Y tenemos que hablar del vestuario, claro:
- Dulce Penélope Cruz. Discreta y elegante.
- No tan discreta su hermana Mónica, pero el vestido era precioso y lo llevaba estupendamente.
- Me gustó también Maribel Verdú y su vestido en tonos amarillo pastel.
- Tonos pasteles, perla, para Carmen Calvo y Ángeles Gonzalez Sinde. Son de esos vestidos que son preciosos en la percha, pero que sobre la piel no dicen mucho.
- Me encantó también María Valverde y su vestidito de hada de Joseph Font.
- Marisa Paredes elegantísima con su vestido y su abrigo rojo. Como siempre.

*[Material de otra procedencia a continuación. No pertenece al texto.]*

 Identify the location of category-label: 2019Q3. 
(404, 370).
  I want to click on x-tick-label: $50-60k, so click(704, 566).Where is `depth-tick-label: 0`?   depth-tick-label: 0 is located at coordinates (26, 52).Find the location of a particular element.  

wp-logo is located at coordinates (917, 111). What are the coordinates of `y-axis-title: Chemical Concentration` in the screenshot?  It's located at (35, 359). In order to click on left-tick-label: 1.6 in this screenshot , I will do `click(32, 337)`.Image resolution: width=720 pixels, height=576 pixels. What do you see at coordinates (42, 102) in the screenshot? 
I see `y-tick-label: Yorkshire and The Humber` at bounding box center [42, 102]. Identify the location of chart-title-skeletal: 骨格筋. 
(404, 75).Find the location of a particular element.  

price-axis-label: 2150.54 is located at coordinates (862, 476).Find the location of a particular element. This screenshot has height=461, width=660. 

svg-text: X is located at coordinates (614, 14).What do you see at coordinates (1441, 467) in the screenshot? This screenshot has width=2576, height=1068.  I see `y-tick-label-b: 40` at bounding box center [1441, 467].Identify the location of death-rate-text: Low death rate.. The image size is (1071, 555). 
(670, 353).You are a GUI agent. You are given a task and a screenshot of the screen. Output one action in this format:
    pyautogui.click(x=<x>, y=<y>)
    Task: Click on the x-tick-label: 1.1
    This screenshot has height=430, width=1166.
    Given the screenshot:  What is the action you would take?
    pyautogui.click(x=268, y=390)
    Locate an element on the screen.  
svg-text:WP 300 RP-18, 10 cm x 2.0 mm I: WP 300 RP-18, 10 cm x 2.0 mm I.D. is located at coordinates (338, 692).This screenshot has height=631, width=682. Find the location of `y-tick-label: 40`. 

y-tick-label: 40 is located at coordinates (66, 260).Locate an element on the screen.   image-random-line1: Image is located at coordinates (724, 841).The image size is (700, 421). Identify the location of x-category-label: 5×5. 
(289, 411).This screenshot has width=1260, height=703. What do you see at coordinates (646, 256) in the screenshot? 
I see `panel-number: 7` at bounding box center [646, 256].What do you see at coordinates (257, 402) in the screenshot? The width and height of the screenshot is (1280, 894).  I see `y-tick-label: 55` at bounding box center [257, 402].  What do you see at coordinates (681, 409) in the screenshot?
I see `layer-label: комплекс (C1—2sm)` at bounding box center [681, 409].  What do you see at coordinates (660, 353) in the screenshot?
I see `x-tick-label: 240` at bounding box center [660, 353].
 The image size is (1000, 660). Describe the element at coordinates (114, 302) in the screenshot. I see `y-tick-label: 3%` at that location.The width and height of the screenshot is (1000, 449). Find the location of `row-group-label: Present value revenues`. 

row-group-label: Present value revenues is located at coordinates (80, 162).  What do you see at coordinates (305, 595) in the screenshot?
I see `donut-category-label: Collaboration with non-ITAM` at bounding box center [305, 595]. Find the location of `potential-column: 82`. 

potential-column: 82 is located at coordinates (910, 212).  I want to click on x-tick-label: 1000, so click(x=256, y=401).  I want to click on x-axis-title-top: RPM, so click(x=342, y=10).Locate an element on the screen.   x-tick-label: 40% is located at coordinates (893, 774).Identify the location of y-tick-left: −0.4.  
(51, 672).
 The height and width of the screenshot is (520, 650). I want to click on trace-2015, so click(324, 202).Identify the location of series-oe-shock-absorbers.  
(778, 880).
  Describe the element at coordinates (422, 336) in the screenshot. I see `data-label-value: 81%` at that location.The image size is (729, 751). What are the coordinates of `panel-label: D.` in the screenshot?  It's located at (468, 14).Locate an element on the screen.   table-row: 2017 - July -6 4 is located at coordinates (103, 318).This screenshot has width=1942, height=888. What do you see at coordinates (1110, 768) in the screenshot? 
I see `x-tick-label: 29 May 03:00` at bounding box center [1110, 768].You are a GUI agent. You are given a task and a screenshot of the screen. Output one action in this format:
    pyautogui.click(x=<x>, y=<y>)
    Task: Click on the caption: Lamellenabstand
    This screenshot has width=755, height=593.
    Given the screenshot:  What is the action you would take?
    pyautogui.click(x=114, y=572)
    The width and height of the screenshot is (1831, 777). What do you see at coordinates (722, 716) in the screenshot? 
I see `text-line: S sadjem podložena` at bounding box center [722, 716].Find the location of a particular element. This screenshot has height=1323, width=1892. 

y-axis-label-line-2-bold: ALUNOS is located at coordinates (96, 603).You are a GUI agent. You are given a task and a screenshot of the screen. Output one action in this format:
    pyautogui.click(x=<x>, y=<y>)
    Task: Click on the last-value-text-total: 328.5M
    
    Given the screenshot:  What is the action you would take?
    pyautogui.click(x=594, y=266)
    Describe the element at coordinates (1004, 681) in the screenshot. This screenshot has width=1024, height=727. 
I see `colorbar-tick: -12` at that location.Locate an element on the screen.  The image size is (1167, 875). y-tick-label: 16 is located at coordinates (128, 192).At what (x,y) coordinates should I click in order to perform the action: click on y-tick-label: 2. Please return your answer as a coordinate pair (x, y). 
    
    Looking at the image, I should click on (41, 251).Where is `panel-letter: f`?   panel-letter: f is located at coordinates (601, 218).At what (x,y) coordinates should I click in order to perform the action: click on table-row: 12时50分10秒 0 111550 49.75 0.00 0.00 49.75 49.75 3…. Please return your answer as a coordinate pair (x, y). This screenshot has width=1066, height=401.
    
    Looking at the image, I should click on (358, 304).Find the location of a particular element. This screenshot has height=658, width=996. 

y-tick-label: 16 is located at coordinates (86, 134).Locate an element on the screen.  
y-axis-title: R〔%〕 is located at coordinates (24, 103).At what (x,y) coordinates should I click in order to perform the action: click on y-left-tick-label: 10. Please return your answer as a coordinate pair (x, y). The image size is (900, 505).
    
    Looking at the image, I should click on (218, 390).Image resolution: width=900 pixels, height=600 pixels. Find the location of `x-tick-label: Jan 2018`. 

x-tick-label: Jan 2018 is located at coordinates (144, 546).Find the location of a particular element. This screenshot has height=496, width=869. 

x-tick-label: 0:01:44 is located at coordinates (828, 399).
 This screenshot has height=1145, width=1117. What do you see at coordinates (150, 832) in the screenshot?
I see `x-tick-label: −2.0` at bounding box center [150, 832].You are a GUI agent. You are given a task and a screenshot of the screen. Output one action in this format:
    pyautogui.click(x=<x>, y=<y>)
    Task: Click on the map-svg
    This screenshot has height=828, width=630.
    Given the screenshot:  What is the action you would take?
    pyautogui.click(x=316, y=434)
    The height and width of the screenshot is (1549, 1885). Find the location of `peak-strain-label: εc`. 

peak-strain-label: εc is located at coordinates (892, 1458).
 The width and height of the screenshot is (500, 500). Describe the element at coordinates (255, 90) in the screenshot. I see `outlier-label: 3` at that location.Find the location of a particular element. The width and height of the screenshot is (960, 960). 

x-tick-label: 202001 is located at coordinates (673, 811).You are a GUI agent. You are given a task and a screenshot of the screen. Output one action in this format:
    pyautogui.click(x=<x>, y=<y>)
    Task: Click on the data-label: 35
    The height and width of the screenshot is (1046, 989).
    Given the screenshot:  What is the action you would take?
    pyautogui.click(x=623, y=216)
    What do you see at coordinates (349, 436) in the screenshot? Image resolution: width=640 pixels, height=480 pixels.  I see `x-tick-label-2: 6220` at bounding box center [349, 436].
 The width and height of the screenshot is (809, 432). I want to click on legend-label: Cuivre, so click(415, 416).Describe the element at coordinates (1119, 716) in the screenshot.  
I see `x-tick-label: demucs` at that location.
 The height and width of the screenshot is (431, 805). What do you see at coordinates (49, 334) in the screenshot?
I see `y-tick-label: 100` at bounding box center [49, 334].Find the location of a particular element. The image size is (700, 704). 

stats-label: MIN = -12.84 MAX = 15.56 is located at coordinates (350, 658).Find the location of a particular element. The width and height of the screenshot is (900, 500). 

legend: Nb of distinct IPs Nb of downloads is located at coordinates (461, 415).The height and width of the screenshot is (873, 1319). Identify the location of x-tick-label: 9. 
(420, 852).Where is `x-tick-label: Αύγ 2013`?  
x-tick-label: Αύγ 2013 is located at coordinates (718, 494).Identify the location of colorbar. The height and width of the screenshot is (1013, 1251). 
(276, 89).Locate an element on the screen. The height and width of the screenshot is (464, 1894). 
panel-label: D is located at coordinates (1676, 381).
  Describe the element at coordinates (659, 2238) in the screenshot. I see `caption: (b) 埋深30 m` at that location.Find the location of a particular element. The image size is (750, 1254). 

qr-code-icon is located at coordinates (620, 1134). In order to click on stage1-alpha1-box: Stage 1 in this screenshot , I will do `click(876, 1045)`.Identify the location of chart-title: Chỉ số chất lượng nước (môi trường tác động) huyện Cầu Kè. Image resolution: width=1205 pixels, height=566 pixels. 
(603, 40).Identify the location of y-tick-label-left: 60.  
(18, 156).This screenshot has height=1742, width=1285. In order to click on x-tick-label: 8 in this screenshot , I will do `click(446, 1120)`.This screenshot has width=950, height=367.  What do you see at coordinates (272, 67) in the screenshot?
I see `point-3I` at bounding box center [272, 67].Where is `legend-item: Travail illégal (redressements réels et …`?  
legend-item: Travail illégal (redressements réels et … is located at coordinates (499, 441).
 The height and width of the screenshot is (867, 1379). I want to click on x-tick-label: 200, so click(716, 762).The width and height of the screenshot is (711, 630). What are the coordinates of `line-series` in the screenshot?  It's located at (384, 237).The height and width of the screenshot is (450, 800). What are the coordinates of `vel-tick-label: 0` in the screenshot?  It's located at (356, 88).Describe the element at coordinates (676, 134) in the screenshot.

- Najwa Nimri y Elena Anaya no me gustaron. Najwa Nimri quizá más por su actitud y Elena Anaya, en fin, ese vestido no la favorecía nada, por mucho que digan.
- A Goya Toledo la veo más guapa en las fotos que lo que la vi en la gala.
- Leticia Dolera y Verónica Sánchez, correctas y discretas.
- María Adánez y Aitana Sánchez-Gijón tampoco me gustaron. La primera con un look un tanto gothic funeral un tanto pasado. Y la segunda con un vestido que dejaba entrever demasiado. Aunque el vestido era bonito.
- El look de Ariadna Gil tampoco me gustó mucho. Esta chica es como si quisiera no pasarse y nunca llega. Además estuvo muy seria durante toda la ceremonia y eso que tenía al lado al mafioso super interesante Viggo Mortensen.
Una ceremonia más, un año más de buen cine español. Que sigamos aprendiendo de nuestros errores y lo más importante: que se siga haciendo cine y se cuelgue el cartel de no hay entradas.